The man's smile was a little sad. "Of course you are, but it was to be expected."
While Yeff was wondering how, exactly, to take that strange statement, the man stepped back.
Something in his stance spoke of dismissal, and Yeff staggered to his feet. "You aren't... upset?"
The laughter of the man was rich with humor. "Not at all, Yeff. Not at all. You did exactly what you needed to, and you did it very well. I'm very happy with you!"
Awash in confusion, Yeff wrung his hands. "That... was all?" he asked.
"There is one more thing," the man said, suddenly sober.
Yeff stiffened. The card that was thrust at him was innocuous enough; an address in a fine neighborhood near the center of Affamarg.
"Go to this address tonight at twenty bells."
Yeff continued to look at him with question, and the man chuckled. "That's all, I promise. Just go to that address."
Yeff stammered a mixed-up paragraph of thanks and parting phrases, not at all sure what was required for politeness, and the assistant ushered him back out into the snowy road.
A pang of guilt and fear made him wonder about Ressa suddenly. He had often wondered what role she was meant to play in this drama he had gotten swept up in; he didn't doubt that she was some intermediate pawn in the whole affair, and was thoroughly convinced of her goodness and generosity.
He was afraid for her.
He walked for nearly a block before resolve overcame him. If he reported the strange man and his manipulations... maybe there was no chance for him to escape unscathed, but perhaps Ressa could be protected. He quickened his steps as he turned the corner towards the city center, and collided with the monitor coming around towards him.
"Whoa, Citizen!" the monitor said, in a big cheerful voice, taking him by the shoulders to keep them both from toppling. "What's the hurry?"
It took two gulps for breath before Yeff could organize his words, and when he did, they all came tumbling out - every suspicion he had about the strange man, every odd coincidence that didn't look like a coincidence on retrospect, his fear for his mother and for Ressa, backtracking to fill in details as they occurred to him. As he stumbled to a close, he wondered how incoherent he sounded, and searched the monitor's face for disbelief, or amused tolerance.
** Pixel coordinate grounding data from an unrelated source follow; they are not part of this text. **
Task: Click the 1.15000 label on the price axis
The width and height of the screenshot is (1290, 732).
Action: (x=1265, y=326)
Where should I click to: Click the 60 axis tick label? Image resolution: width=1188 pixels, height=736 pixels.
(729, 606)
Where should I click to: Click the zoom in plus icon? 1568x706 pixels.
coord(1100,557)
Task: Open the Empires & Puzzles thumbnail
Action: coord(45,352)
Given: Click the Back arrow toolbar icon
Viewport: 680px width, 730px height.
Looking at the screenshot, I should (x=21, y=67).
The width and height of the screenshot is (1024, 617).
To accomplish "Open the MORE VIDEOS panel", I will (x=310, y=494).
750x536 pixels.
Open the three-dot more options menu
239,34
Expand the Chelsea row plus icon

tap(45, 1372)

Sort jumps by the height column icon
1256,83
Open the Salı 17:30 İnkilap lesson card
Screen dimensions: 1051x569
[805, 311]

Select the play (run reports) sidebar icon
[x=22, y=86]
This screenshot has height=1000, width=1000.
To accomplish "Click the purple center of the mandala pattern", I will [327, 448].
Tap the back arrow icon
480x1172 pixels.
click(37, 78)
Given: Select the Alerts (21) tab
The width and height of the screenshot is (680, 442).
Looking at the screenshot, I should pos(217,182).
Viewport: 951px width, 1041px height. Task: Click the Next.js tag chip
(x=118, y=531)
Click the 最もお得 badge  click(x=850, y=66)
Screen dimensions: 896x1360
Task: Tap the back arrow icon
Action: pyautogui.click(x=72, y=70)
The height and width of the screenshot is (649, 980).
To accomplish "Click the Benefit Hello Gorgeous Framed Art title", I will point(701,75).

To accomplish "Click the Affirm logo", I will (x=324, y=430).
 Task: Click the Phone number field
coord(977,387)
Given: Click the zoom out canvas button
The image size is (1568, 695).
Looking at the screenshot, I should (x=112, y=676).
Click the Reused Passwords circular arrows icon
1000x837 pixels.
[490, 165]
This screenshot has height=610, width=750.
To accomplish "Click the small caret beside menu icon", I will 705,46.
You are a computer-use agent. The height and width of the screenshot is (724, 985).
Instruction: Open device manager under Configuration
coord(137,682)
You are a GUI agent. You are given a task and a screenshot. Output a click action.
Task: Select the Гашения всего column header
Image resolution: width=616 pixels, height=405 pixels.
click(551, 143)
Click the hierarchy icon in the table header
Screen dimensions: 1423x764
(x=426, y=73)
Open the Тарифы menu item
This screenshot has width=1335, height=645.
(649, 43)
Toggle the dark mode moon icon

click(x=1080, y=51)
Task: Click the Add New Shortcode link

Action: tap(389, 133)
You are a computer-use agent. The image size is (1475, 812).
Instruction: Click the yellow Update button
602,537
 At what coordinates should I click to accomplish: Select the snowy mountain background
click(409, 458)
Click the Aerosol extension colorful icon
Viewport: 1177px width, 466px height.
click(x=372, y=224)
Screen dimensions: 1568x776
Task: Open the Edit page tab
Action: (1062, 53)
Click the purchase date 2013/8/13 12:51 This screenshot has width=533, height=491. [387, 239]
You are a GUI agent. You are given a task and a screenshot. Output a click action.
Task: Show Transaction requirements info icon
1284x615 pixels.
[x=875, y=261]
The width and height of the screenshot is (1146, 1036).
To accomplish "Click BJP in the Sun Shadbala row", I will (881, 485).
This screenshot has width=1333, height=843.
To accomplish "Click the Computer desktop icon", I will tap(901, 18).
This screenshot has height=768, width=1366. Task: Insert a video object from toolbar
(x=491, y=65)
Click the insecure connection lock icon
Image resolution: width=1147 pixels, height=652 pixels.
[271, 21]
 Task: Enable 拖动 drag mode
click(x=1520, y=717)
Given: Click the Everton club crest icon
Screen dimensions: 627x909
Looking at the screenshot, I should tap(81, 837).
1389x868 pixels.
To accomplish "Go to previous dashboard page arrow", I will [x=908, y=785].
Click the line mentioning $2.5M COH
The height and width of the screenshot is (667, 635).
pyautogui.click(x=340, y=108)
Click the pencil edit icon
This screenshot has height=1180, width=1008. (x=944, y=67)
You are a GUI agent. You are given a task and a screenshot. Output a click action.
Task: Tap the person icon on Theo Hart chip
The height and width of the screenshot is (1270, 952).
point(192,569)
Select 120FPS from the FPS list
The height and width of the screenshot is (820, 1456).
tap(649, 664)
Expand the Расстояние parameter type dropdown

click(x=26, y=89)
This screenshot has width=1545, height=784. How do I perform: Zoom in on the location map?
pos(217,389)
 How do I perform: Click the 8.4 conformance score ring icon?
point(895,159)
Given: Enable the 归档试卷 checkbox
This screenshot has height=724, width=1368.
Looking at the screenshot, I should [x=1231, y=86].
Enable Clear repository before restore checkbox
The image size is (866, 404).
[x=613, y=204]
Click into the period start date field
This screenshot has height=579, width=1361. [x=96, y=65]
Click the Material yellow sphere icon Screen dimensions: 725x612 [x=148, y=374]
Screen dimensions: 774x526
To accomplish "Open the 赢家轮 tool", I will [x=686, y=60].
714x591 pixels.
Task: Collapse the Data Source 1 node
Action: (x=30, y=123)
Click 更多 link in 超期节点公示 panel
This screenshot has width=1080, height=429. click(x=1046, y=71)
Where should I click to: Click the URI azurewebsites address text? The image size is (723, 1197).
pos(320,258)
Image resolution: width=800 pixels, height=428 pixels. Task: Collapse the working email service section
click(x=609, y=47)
To his relief, the monitor's expression was grave and attentive, through the entire delivery, and although he was shaking his head at the end, it was not dismissively.
"It was right of you to bring this to the Empire's attention," the monitor said soberly, when Yeff had finally wound down. "There's decidedly something amiss here." He frowned at the address card Yeff gave him.
Yeff tried not to sob in relief. "Should I come to the monitor house and give a statement?"
"No need, Citizen Yeff," the monitor said quickly, reassuring. "I've got the details now, and will file the report myself."
"Should I go to the address?"
The monitor nodded emphatically. "Not alone, of course," he added. "This might be our best chance at actually catching this mastermind."
Mastermind, Yeff thought. That's what that man was: some kind of criminal mastermind. And he, Yeff, a simple little nobody, was going to help take him down. It was as exciting a thought as becoming a railcar driver had been. The thought buoyed him the rest of the way home.